Data items:
==============================

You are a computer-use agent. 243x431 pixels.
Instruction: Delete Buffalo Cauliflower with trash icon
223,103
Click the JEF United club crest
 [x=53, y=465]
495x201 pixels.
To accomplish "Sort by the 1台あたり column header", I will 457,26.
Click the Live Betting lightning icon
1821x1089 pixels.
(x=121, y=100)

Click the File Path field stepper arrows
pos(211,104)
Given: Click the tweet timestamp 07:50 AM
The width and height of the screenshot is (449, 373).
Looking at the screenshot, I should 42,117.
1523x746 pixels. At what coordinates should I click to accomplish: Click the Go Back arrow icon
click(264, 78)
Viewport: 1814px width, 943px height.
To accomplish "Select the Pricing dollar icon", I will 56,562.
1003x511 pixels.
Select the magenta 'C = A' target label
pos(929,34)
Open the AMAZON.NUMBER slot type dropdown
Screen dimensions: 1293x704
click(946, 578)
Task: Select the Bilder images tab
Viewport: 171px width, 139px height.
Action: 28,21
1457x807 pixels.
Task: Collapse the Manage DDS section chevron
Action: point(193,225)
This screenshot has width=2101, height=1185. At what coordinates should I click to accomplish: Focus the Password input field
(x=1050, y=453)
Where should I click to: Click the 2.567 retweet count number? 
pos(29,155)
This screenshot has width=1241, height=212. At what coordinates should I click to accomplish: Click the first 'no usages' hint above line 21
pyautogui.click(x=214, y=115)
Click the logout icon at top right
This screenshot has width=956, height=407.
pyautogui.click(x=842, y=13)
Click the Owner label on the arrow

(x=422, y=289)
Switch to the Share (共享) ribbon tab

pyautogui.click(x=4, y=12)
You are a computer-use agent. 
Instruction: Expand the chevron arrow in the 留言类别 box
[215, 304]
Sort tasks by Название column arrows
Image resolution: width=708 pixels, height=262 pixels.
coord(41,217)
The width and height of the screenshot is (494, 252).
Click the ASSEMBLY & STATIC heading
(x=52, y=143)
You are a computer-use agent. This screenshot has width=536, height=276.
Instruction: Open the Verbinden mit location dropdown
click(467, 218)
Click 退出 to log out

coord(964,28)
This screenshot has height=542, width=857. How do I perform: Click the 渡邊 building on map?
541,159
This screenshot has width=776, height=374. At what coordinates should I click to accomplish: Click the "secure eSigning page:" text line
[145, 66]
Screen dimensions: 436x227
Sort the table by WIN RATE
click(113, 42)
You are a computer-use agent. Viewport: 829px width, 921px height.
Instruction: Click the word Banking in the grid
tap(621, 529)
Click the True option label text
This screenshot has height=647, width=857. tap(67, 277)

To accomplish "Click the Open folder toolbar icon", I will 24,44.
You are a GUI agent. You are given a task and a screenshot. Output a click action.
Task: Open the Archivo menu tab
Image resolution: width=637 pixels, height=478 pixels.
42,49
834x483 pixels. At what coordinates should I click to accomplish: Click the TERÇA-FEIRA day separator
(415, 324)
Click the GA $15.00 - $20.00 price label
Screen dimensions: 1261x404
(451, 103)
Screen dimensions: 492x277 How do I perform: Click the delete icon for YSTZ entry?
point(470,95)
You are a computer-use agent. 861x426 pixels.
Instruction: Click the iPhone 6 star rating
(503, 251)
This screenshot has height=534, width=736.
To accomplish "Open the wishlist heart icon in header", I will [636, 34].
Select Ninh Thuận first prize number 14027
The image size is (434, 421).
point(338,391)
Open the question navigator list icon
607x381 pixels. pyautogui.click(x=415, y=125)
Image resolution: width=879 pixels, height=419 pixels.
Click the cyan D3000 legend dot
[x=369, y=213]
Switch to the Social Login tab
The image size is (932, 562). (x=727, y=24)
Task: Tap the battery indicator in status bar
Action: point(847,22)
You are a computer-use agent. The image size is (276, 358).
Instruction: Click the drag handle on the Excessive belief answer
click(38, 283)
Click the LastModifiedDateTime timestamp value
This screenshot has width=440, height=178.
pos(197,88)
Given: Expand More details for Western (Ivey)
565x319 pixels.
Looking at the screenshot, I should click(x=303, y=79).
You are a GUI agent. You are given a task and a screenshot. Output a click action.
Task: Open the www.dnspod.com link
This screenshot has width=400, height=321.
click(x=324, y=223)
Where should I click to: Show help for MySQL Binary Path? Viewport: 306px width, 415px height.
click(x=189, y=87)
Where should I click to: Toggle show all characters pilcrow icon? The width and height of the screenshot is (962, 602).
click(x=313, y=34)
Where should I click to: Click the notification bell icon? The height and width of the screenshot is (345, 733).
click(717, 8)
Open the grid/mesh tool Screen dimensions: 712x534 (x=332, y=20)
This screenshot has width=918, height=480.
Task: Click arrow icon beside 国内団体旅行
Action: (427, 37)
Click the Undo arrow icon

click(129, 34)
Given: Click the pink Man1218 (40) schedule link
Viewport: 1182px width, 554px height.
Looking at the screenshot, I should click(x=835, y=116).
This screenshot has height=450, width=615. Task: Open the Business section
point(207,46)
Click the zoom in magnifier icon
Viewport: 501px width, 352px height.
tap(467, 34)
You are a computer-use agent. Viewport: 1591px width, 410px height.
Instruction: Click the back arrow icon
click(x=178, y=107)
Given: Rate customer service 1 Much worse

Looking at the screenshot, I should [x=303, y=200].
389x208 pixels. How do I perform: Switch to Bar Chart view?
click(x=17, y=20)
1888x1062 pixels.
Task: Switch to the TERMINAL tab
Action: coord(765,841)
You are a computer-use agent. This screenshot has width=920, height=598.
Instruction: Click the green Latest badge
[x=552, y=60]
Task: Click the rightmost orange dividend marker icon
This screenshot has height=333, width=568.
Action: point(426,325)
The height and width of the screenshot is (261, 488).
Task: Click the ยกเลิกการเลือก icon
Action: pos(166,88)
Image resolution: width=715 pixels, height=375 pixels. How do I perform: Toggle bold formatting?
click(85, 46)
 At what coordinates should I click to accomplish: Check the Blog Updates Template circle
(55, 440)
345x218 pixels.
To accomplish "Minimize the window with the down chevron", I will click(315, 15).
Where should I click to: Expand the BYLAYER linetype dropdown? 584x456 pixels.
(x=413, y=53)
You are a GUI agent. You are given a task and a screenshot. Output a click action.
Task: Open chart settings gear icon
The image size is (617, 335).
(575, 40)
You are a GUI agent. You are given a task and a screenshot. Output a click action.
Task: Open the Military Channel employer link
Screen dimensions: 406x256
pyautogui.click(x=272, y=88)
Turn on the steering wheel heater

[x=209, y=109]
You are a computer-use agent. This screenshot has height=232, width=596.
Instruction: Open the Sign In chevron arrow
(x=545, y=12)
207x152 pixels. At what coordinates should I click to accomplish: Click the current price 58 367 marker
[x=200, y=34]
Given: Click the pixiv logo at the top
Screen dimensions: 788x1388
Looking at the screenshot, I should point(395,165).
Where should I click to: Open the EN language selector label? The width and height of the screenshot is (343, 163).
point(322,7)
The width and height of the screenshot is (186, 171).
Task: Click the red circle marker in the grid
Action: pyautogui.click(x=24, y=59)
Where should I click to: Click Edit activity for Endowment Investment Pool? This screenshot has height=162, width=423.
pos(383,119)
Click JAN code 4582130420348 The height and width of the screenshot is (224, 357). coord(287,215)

==============================

**BRIEF**
Output the lines above as a numbered list, with the blank lines omitted.

**WRITTEN SOLUTION**
1. You are a computer-use agent. 243x431 pixels.
2. Instruction: Delete Buffalo Cauliflower with trash icon
3. 223,103
4. Click the JEF United club crest
5.  [x=53, y=465]
6. 495x201 pixels.
7. To accomplish "Sort by the 1台あたり column header", I will 457,26.
8. Click the Live Betting lightning icon
9. 1821x1089 pixels.
10. (x=121, y=100)
11. Click the File Path field stepper arrows
12. pos(211,104)
13. Given: Click the tweet timestamp 07:50 AM
14. The width and height of the screenshot is (449, 373).
15. Looking at the screenshot, I should 42,117.
16. 1523x746 pixels. At what coordinates should I click to accomplish: Click the Go Back arrow icon
17. click(264, 78)
18. Viewport: 1814px width, 943px height.
19. To accomplish "Select the Pricing dollar icon", I will 56,562.
20. 1003x511 pixels.
21. Select the magenta 'C = A' target label
22. pos(929,34)
23. Open the AMAZON.NUMBER slot type dropdown
24. Screen dimensions: 1293x704
25. click(946, 578)
26. Task: Select the Bilder images tab
27. Viewport: 171px width, 139px height.
28. Action: 28,21
29. 1457x807 pixels.
30. Task: Collapse the Manage DDS section chevron
31. Action: point(193,225)
32. This screenshot has width=2101, height=1185. At what coordinates should I click to accomplish: Focus the Password input field
33. (x=1050, y=453)
34. Where should I click to: Click the 2.567 retweet count number? 
35. pos(29,155)
36. This screenshot has width=1241, height=212. At what coordinates should I click to accomplish: Click the first 'no usages' hint above line 21
37. pyautogui.click(x=214, y=115)
38. Click the logout icon at top right
39. This screenshot has width=956, height=407.
40. pyautogui.click(x=842, y=13)
41. Click the Owner label on the arrow
42. (x=422, y=289)
43. Switch to the Share (共享) ribbon tab
44. pyautogui.click(x=4, y=12)
45. You are a computer-use agent. 
46. Instruction: Expand the chevron arrow in the 留言类别 box
47. [215, 304]
48. Sort tasks by Название column arrows
49. Image resolution: width=708 pixels, height=262 pixels.
50. coord(41,217)
51. The width and height of the screenshot is (494, 252).
52. Click the ASSEMBLY & STATIC heading
53. (x=52, y=143)
54. You are a computer-use agent. This screenshot has width=536, height=276.
55. Instruction: Open the Verbinden mit location dropdown
56. click(467, 218)
57. Click 退出 to log out
58. coord(964,28)
59. This screenshot has height=542, width=857. How do I perform: Click the 渡邊 building on map?
60. 541,159
61. This screenshot has width=776, height=374. At what coordinates should I click to accomplish: Click the "secure eSigning page:" text line
62. [145, 66]
63. Screen dimensions: 436x227
64. Sort the table by WIN RATE
65. click(113, 42)
66. You are a computer-use agent. Viewport: 829px width, 921px height.
67. Instruction: Click the word Banking in the grid
68. tap(621, 529)
69. Click the True option label text
70. This screenshot has height=647, width=857. tap(67, 277)
71. To accomplish "Click the Open folder toolbar icon", I will 24,44.
72. You are a GUI agent. You are given a task and a screenshot. Output a click action.
73. Task: Open the Archivo menu tab
74. Image resolution: width=637 pixels, height=478 pixels.
75. 42,49
76. 834x483 pixels. At what coordinates should I click to accomplish: Click the TERÇA-FEIRA day separator
77. (415, 324)
78. Click the GA $15.00 - $20.00 price label
79. Screen dimensions: 1261x404
80. (451, 103)
81. Screen dimensions: 492x277 How do I perform: Click the delete icon for YSTZ entry?
82. point(470,95)
83. You are a computer-use agent. 861x426 pixels.
84. Instruction: Click the iPhone 6 star rating
85. (503, 251)
86. This screenshot has height=534, width=736.
87. To accomplish "Open the wishlist heart icon in header", I will [636, 34].
88. Select Ninh Thuận first prize number 14027
89. The image size is (434, 421).
90. point(338,391)
91. Open the question navigator list icon
92. 607x381 pixels. pyautogui.click(x=415, y=125)
93. Image resolution: width=879 pixels, height=419 pixels.
94. Click the cyan D3000 legend dot
95. [x=369, y=213]
96. Switch to the Social Login tab
97. The image size is (932, 562). (x=727, y=24)
98. Task: Tap the battery indicator in status bar
99. Action: point(847,22)
100. You are a computer-use agent. The image size is (276, 358).
101. Instruction: Click the drag handle on the Excessive belief answer
102. click(38, 283)
103. Click the LastModifiedDateTime timestamp value
104. This screenshot has width=440, height=178.
105. pos(197,88)
106. Given: Expand More details for Western (Ivey)
107. 565x319 pixels.
108. Looking at the screenshot, I should click(x=303, y=79).
109. You are a GUI agent. You are given a task and a screenshot. Output a click action.
110. Task: Open the www.dnspod.com link
111. This screenshot has width=400, height=321.
112. click(x=324, y=223)
113. Where should I click to: Show help for MySQL Binary Path? Viewport: 306px width, 415px height.
114. click(x=189, y=87)
115. Where should I click to: Toggle show all characters pilcrow icon? The width and height of the screenshot is (962, 602).
116. click(x=313, y=34)
117. Where should I click to: Click the notification bell icon? The height and width of the screenshot is (345, 733).
118. click(717, 8)
119. Open the grid/mesh tool Screen dimensions: 712x534 (x=332, y=20)
120. This screenshot has width=918, height=480.
121. Task: Click arrow icon beside 国内団体旅行
122. Action: (427, 37)
123. Click the Undo arrow icon
124. click(129, 34)
125. Given: Click the pink Man1218 (40) schedule link
126. Viewport: 1182px width, 554px height.
127. Looking at the screenshot, I should click(x=835, y=116).
128. This screenshot has height=450, width=615. Task: Open the Business section
129. point(207,46)
130. Click the zoom in magnifier icon
131. Viewport: 501px width, 352px height.
132. tap(467, 34)
133. You are a computer-use agent. Viewport: 1591px width, 410px height.
134. Instruction: Click the back arrow icon
135. click(x=178, y=107)
136. Given: Rate customer service 1 Much worse
137. Looking at the screenshot, I should [x=303, y=200].
138. 389x208 pixels. How do I perform: Switch to Bar Chart view?
139. click(x=17, y=20)
140. 1888x1062 pixels.
141. Task: Switch to the TERMINAL tab
142. Action: coord(765,841)
143. You are a computer-use agent. This screenshot has width=920, height=598.
144. Instruction: Click the green Latest badge
145. [x=552, y=60]
146. Task: Click the rightmost orange dividend marker icon
147. This screenshot has height=333, width=568.
148. Action: point(426,325)
149. The height and width of the screenshot is (261, 488).
150. Task: Click the ยกเลิกการเลือก icon
151. Action: pos(166,88)
152. Image resolution: width=715 pixels, height=375 pixels. How do I perform: Toggle bold formatting?
153. click(85, 46)
154.  At what coordinates should I click to accomplish: Check the Blog Updates Template circle
155. (55, 440)
156. 345x218 pixels.
157. To accomplish "Minimize the window with the down chevron", I will click(315, 15).
158. Where should I click to: Expand the BYLAYER linetype dropdown? 584x456 pixels.
159. (x=413, y=53)
160. You are a GUI agent. You are given a task and a screenshot. Output a click action.
161. Task: Open chart settings gear icon
162. The image size is (617, 335).
163. (575, 40)
164. You are a GUI agent. You are given a task and a screenshot. Output a click action.
165. Task: Open the Military Channel employer link
166. Screen dimensions: 406x256
167. pyautogui.click(x=272, y=88)
168. Turn on the steering wheel heater
169. [x=209, y=109]
170. You are a computer-use agent. This screenshot has height=232, width=596.
171. Instruction: Open the Sign In chevron arrow
172. (x=545, y=12)
173. 207x152 pixels. At what coordinates should I click to accomplish: Click the current price 58 367 marker
174. [x=200, y=34]
175. Given: Click the pixiv logo at the top
176. Screen dimensions: 788x1388
177. Looking at the screenshot, I should point(395,165).
178. Where should I click to: Open the EN language selector label? The width and height of the screenshot is (343, 163).
179. point(322,7)
180. The width and height of the screenshot is (186, 171).
181. Task: Click the red circle marker in the grid
182. Action: pyautogui.click(x=24, y=59)
183. Where should I click to: Click Edit activity for Endowment Investment Pool? This screenshot has height=162, width=423.
184. pos(383,119)
185. Click JAN code 4582130420348 The height and width of the screenshot is (224, 357). coord(287,215)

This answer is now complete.